CONSEGNA A: Ricopia alla lettera le voci, dalla prima fino alla riga che contiene "This screenshot has height=671, width=920.", entrambe incluse.

TESTO DELL'ESERCIZIO:

╭──

Sensory News

Ricerche di mercato, tendenze sensoriali, nuovi metodi e analisi di prodotti
 

La burocrazia e l’aberrazione della percezione

Al termine di uno degli ultimi pranzi autunnali consumati in un gradevole dehors di un ristorante sito nel centro storico di una bella città del Nord, chiedo il conto con fattura alla cameriera e mi sento rispondere: “Prima però mi deve firmare la privacy”.

Attonito e stizzito, la prima cosa che mi passa per la mente è quella di dirle che sarà l’unica volta che avrò un vantaggio dalla complicata legge sulla privacy italiana, perché non firmando la liberatoria ritengo di essere esentato dal pagamento del conto.

╰──

VOCI FORNITE:
╭──

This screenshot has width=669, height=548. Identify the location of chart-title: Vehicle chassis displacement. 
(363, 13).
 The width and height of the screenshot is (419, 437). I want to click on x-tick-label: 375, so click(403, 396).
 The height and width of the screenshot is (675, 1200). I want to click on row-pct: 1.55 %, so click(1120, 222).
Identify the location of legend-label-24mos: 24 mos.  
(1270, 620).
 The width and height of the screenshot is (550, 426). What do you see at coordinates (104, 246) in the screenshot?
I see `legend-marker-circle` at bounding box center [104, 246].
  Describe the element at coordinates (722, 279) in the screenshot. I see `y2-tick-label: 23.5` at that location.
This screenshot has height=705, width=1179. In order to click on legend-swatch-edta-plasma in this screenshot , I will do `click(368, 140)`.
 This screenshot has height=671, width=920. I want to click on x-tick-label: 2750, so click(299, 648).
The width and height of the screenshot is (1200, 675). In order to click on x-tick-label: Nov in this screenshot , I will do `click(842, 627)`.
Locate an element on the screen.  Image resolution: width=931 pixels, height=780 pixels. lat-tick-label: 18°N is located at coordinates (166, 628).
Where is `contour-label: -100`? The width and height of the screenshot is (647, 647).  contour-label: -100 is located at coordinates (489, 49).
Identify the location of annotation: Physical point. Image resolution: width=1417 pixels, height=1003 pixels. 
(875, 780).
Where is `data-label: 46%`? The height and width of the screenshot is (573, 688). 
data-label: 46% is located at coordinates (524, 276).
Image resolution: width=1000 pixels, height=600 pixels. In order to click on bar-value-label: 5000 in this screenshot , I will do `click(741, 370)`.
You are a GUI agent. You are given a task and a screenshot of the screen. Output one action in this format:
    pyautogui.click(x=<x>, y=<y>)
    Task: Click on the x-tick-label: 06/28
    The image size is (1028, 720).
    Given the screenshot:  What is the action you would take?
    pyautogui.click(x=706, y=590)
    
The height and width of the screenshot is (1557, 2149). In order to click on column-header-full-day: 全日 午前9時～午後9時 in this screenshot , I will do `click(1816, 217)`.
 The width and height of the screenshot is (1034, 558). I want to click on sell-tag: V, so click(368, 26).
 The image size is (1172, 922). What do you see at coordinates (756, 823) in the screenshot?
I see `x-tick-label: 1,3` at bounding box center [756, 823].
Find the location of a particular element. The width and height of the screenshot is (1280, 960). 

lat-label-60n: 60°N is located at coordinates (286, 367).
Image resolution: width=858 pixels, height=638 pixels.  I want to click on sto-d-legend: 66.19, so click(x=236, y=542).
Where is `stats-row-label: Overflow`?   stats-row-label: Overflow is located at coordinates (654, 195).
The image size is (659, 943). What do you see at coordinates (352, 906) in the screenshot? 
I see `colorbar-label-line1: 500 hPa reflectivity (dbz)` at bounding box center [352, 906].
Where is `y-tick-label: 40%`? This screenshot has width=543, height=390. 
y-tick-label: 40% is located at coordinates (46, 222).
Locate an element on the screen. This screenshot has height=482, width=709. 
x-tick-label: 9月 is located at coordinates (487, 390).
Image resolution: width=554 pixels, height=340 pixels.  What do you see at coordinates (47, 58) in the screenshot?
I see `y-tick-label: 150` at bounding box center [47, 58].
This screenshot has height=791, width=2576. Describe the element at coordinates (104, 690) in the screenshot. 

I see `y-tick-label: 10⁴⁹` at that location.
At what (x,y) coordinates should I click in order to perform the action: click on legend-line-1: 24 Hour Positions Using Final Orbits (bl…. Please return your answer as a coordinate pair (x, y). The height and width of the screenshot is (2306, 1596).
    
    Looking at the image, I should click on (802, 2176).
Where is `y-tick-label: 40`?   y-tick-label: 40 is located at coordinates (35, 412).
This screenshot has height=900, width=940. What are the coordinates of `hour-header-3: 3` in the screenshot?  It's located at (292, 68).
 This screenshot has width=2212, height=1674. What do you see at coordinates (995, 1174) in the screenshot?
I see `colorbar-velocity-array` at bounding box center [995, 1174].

╰──

CONSEGNA B: Nel testo sul pranzo al ristorante, che cosa deve fare il cliente, secondo la cameriera, prima di ricevere il conto con fattura?

SOLUZIONE SVOLTA A:
This screenshot has width=669, height=548. Identify the location of chart-title: Vehicle chassis displacement. 
(363, 13).
 The width and height of the screenshot is (419, 437). I want to click on x-tick-label: 375, so click(403, 396).
 The height and width of the screenshot is (675, 1200). I want to click on row-pct: 1.55 %, so click(1120, 222).
Identify the location of legend-label-24mos: 24 mos.  
(1270, 620).
 The width and height of the screenshot is (550, 426). What do you see at coordinates (104, 246) in the screenshot?
I see `legend-marker-circle` at bounding box center [104, 246].
  Describe the element at coordinates (722, 279) in the screenshot. I see `y2-tick-label: 23.5` at that location.
This screenshot has height=705, width=1179. In order to click on legend-swatch-edta-plasma in this screenshot , I will do `click(368, 140)`.
 This screenshot has height=671, width=920. I want to click on x-tick-label: 2750, so click(299, 648).

SOLUZIONE SVOLTA B: Deve firmare la privacy.